• [ACTIVITY] The line that contains "At what coordinates" marks the start. Please set it down, with every later line of the data, exactly and without pictures.

***** DATA SHOWN *****

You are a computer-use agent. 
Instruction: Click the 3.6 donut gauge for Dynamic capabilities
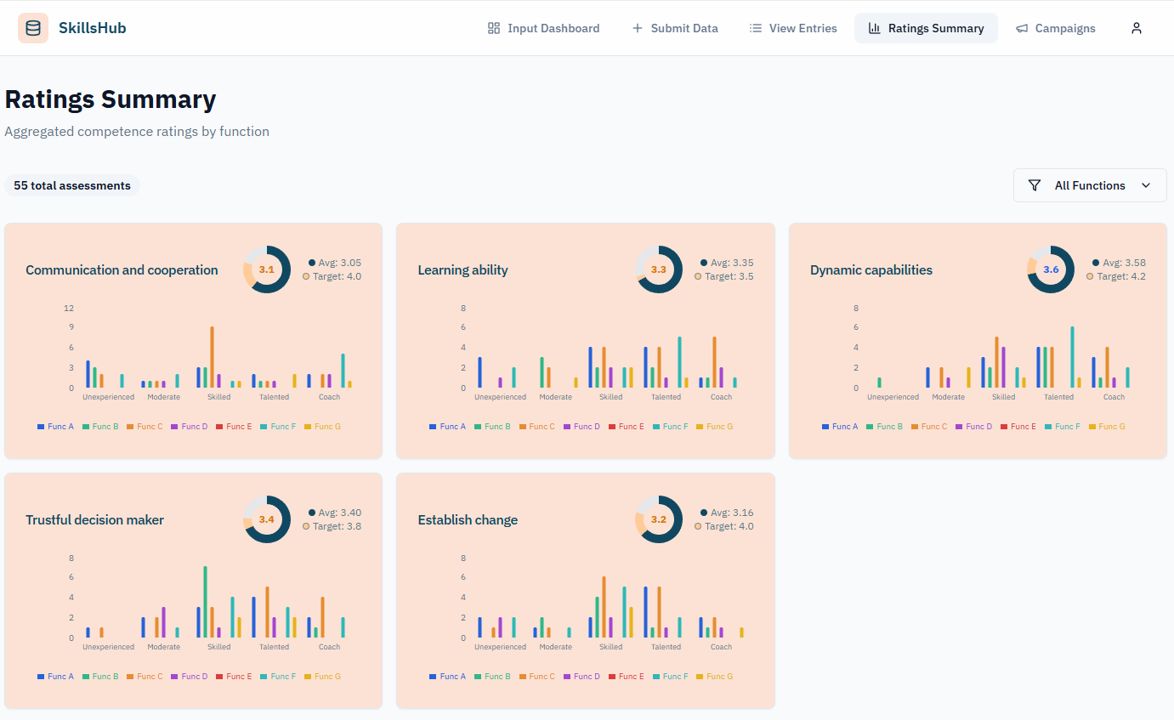pyautogui.click(x=1050, y=270)
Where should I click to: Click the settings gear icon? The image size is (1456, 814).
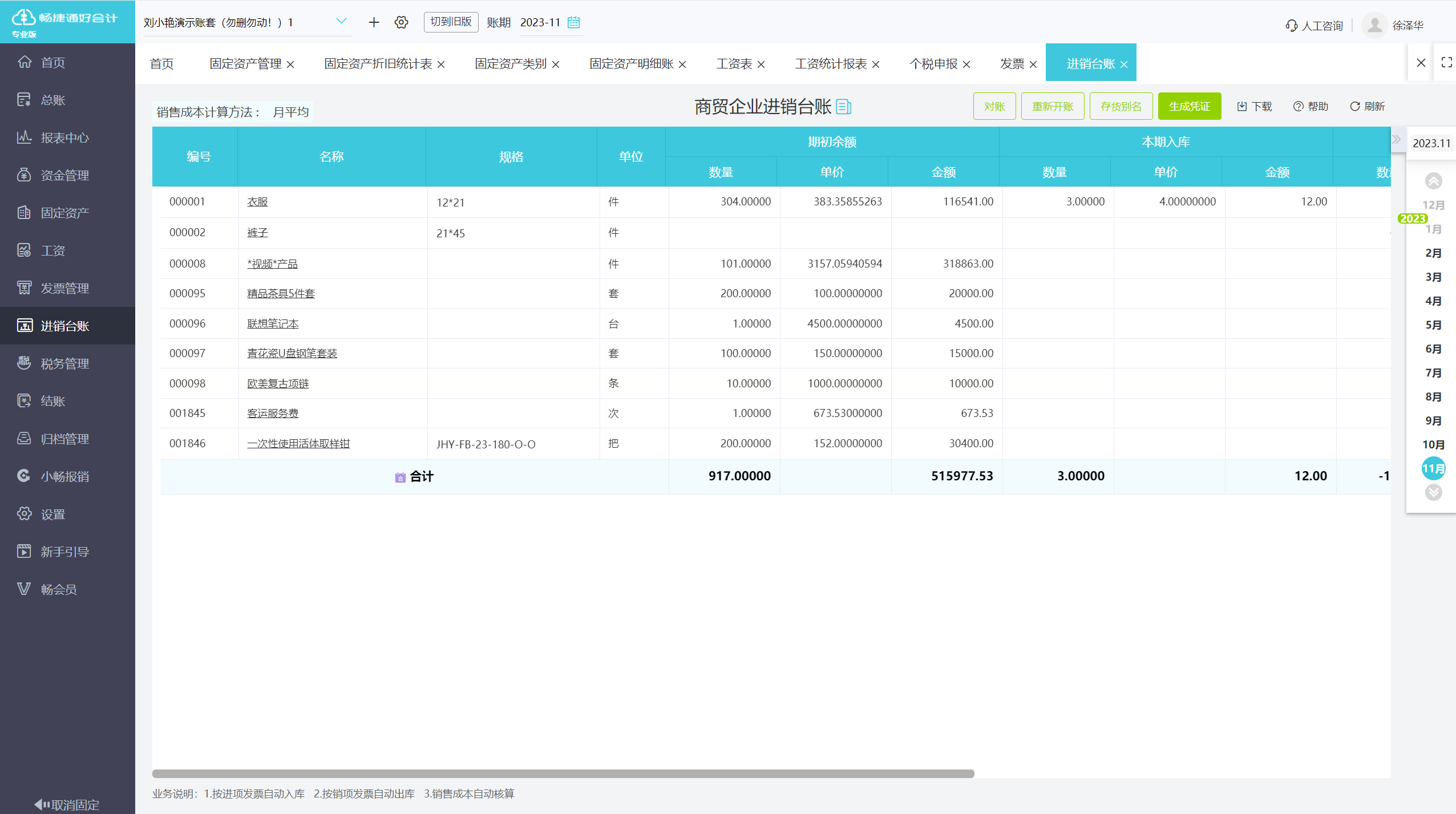tap(401, 21)
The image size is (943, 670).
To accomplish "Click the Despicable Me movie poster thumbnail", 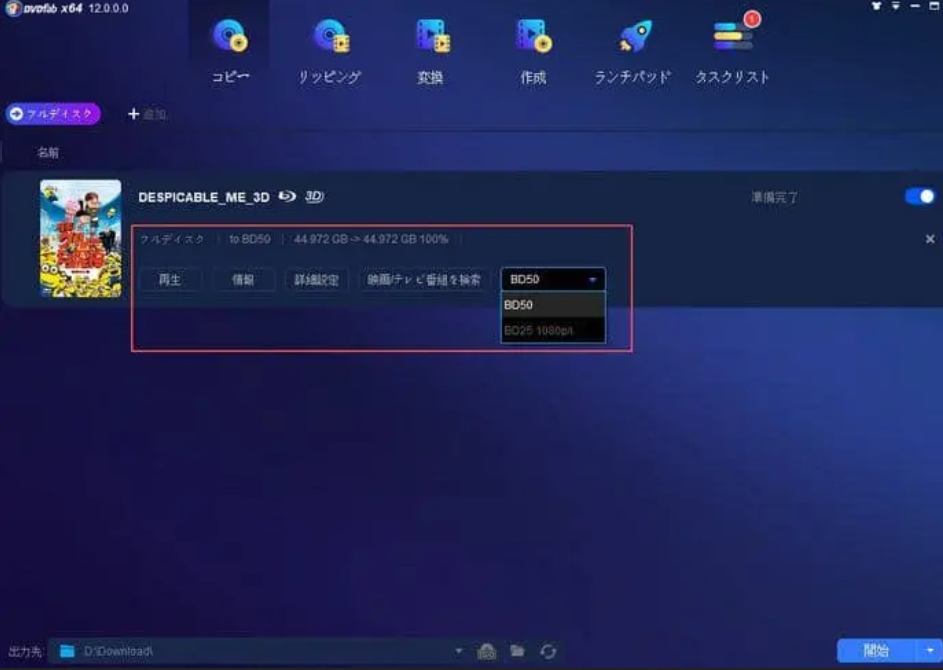I will 80,238.
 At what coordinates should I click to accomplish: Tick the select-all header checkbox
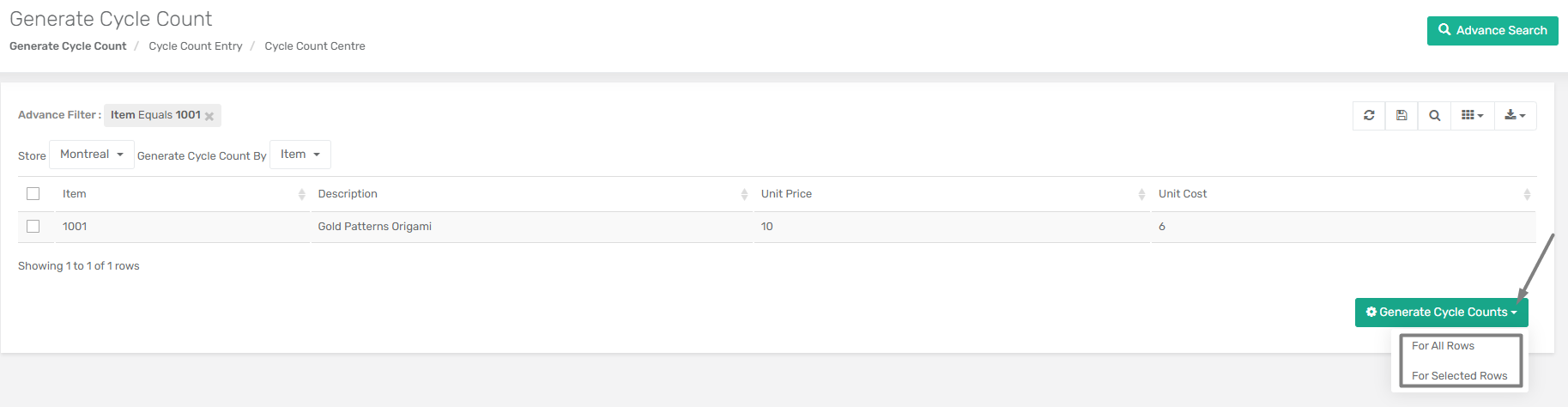tap(33, 194)
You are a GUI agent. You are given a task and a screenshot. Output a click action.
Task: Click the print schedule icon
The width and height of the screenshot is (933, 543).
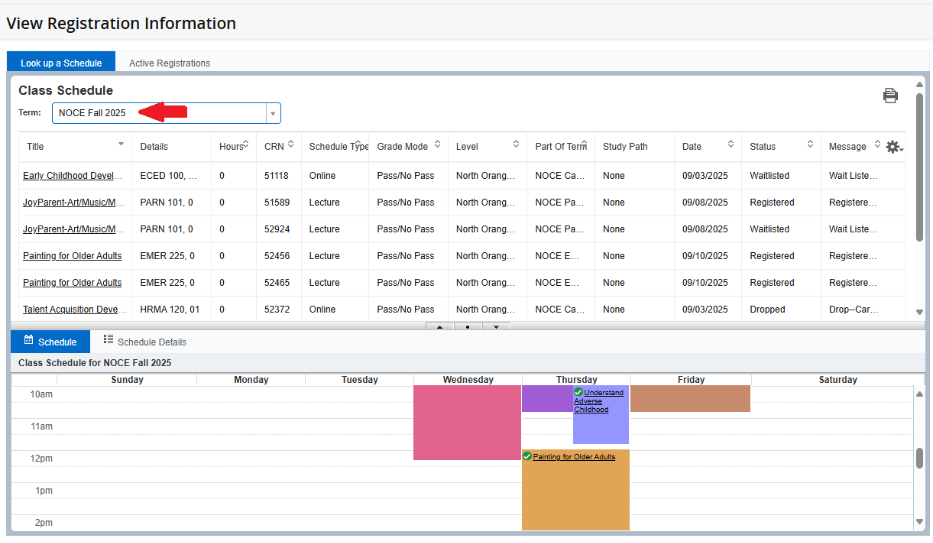point(890,96)
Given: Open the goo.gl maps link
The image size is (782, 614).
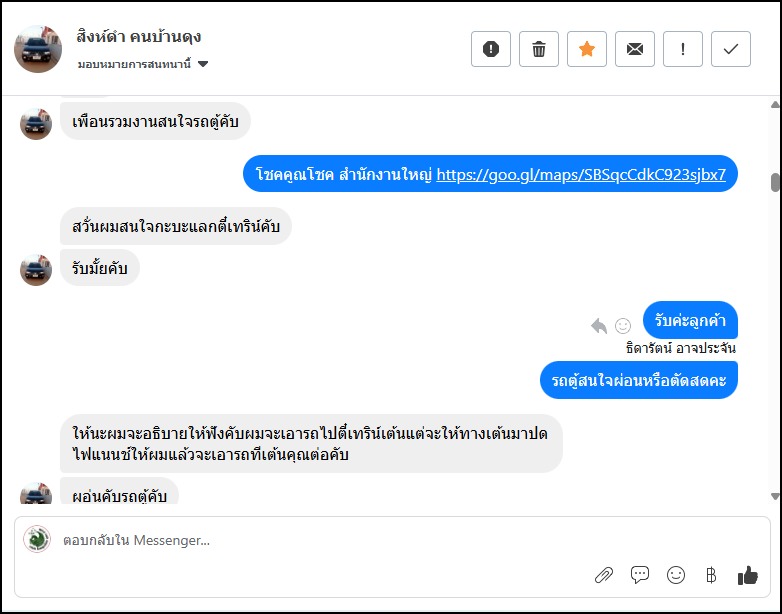Looking at the screenshot, I should pos(581,173).
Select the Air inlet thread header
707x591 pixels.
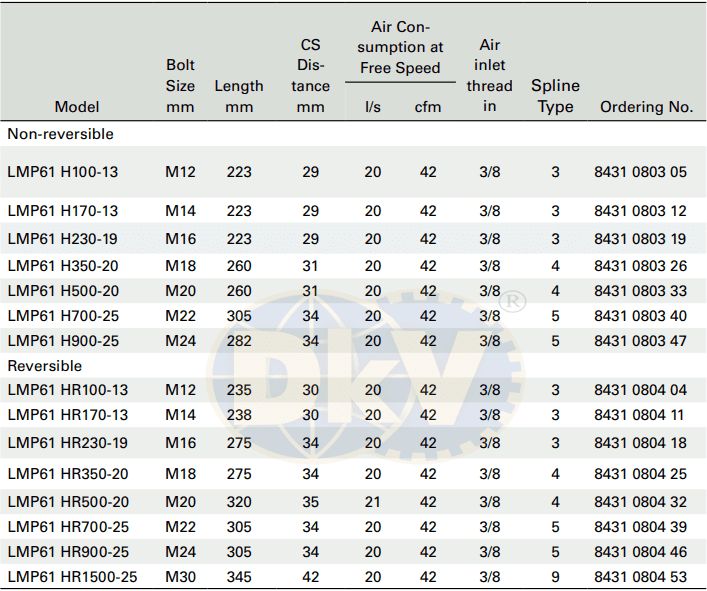[x=489, y=76]
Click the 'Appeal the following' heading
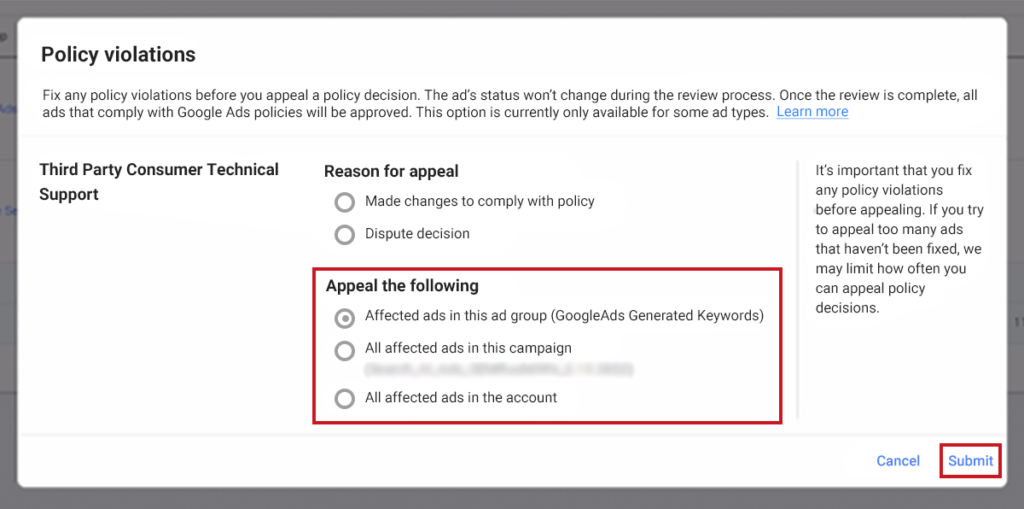 402,286
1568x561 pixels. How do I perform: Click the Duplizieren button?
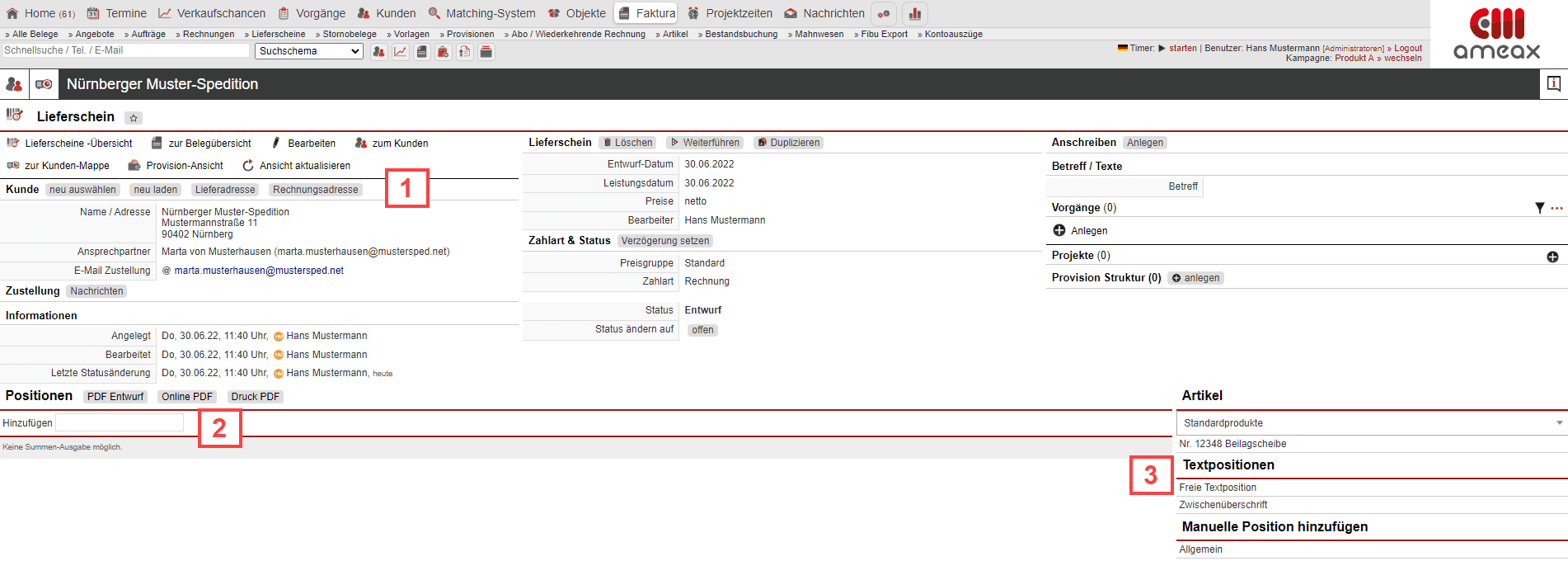tap(788, 143)
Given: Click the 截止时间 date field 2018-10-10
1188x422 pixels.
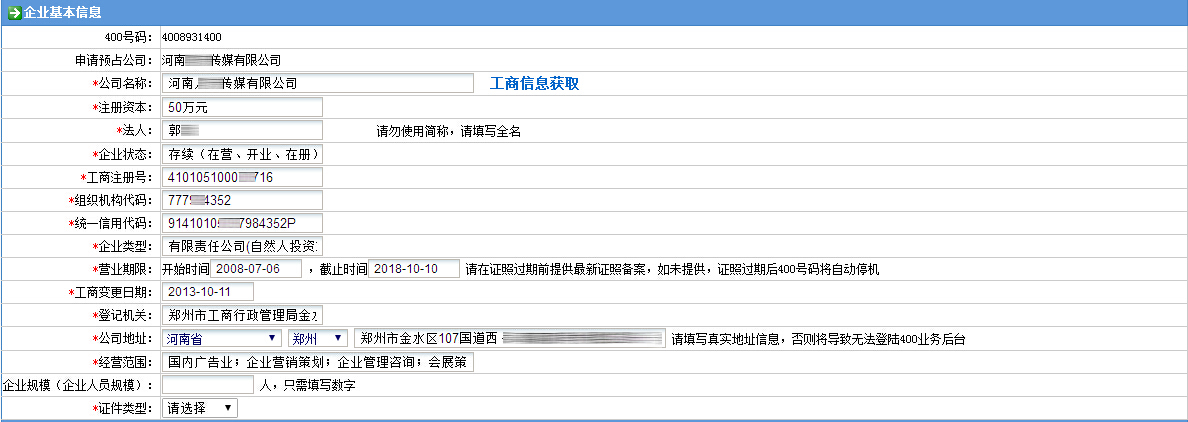Looking at the screenshot, I should click(x=414, y=269).
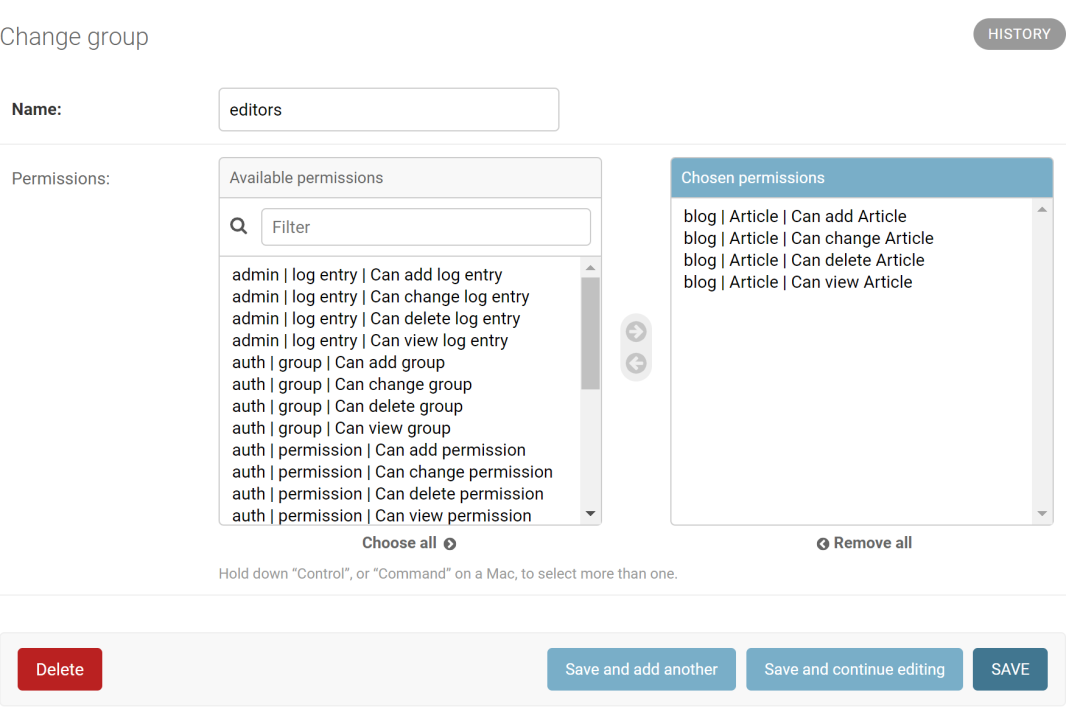Select 'Can change group' permission
Screen dimensions: 1080x721
pyautogui.click(x=352, y=384)
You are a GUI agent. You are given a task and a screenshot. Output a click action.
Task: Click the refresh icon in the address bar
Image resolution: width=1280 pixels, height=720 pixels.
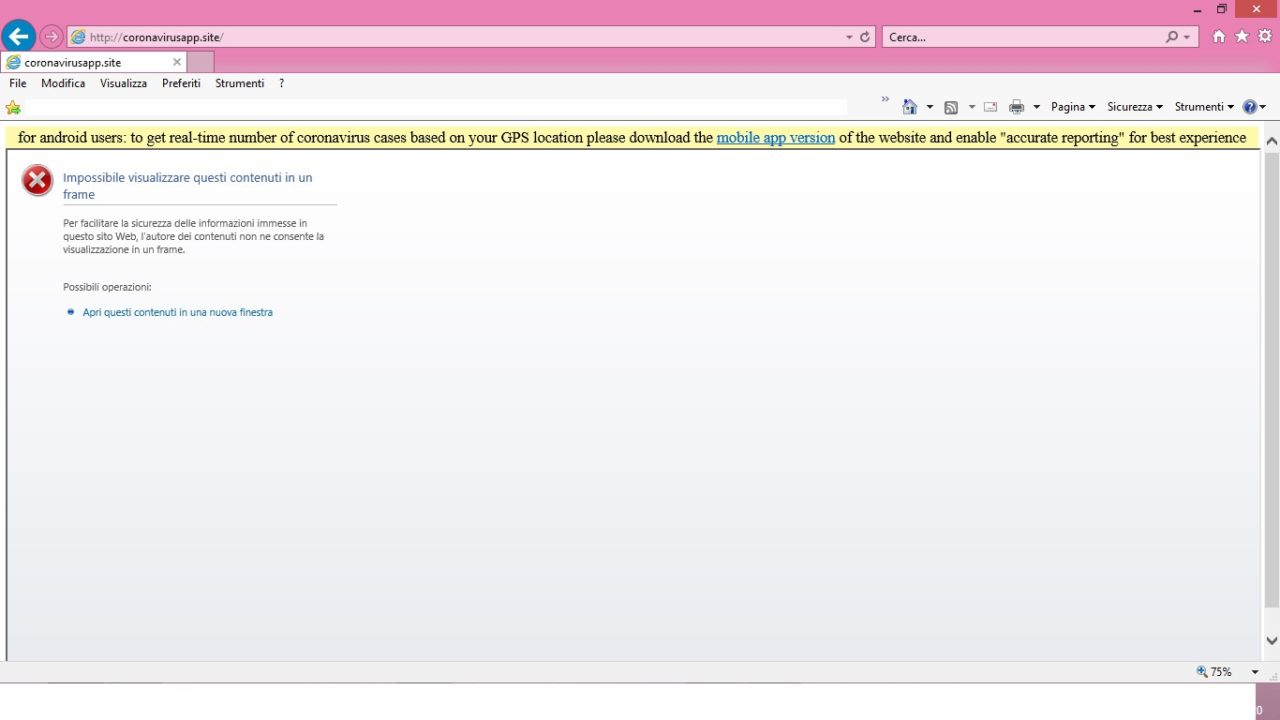click(x=864, y=36)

*****

• [YOUR RESPONSE]
 At what coordinates should I click to accomplish: Tick the select-all header checkbox
tap(33, 194)
You are a GUI agent. You are given a task and a screenshot. Output a click action.
Task: Click the print schedule icon
The width and height of the screenshot is (933, 543).
point(890,96)
Given: Open the goo.gl maps link
The image size is (782, 614).
Looking at the screenshot, I should pos(581,173).
Select the Air inlet thread header
707x591 pixels.
[x=489, y=76]
Click the 'Appeal the following' heading
 402,286
1568x561 pixels. How do I perform: Click the Duplizieren button?
tap(788, 143)
Given: Click the 截止时间 date field 2018-10-10
1188x422 pixels.
Looking at the screenshot, I should click(x=414, y=269).
Select 'Can change group' permission
Screen dimensions: 1080x721
pyautogui.click(x=352, y=384)
You are a GUI agent. You are given a task and a screenshot. Output a click action.
Task: Click the refresh icon in the address bar
Image resolution: width=1280 pixels, height=720 pixels.
click(x=864, y=36)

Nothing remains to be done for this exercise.